What would happen if this was the definition?
instance MonadPlus [] where mzero = [] mplus a b
| a == [] = b | otherwise = a
Isn't the above a monoid as well?
Yes.
Is there only on correct definition of a monad/monoid on lists - or does anything that satisfies the monad laws count? I got the impression you could define anthing you liked for mzero and mplus - providing the laws are upheld?

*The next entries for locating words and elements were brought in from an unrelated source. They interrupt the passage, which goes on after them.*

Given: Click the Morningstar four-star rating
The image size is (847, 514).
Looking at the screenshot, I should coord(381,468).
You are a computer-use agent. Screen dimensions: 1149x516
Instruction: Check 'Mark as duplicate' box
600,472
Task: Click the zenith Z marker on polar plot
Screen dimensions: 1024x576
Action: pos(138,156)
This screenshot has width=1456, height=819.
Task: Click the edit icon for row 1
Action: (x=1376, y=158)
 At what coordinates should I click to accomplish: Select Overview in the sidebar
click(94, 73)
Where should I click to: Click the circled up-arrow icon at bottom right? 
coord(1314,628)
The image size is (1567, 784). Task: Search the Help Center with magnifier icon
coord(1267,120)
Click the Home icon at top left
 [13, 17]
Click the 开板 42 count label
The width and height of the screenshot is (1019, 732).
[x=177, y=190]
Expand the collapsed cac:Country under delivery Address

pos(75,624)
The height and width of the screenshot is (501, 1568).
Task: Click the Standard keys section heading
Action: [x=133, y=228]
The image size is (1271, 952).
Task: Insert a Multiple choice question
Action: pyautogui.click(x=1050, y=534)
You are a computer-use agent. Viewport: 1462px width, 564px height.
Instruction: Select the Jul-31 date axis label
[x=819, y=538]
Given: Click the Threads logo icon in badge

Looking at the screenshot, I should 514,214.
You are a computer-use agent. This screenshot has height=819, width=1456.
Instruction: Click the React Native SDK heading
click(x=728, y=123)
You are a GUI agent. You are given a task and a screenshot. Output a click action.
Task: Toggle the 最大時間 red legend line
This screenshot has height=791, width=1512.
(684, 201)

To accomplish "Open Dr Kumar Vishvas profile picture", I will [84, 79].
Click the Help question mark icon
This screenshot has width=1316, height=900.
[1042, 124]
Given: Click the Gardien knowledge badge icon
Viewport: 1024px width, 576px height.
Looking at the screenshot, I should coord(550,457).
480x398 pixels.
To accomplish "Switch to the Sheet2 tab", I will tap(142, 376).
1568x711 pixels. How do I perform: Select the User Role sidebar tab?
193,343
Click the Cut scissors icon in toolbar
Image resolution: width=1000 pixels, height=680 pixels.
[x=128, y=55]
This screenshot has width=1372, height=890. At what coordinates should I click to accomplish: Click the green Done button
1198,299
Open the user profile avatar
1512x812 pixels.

I'm not arguing that definition would be "wrong". It is a monoid. This is the instance for (): instance MonadPlus() where mzero = () mplus a b = () And this would be "correct" too: instance MonadPlus Maybe where mzero = Nothing mplus a b = Nothing instance MonadPlus [] where mzero = [] mplus a b = [] Which are not really useful. I'm claiming that the fact that Maybe is a trivial Monoid doesn't mean we should "dumb" down other instances, like the one on lists. The usual definition of Monoid on lists is [] as identity and ++ as the monoid operation. That is how it's defined in class monoid, and I expect this relation to hold: instance MonadPlus m => Monoid (m a) where mempty = mzero mappend = mplus
Then, I'd say you're not thinking of monadic sums, but of catching errors, and the appropriate place for that is the class MonadError.
I am thinking about how some monads are summed - like Maybe and the Parser monad.
But, this is not how monadic parsers are summed. Just look into the instace of MonadError for Text.ParserCombinators.ReadP.P. Again it would be the case for parsers that would return just one possible parsing, but not for parsers that return [(a,String)]. J.A.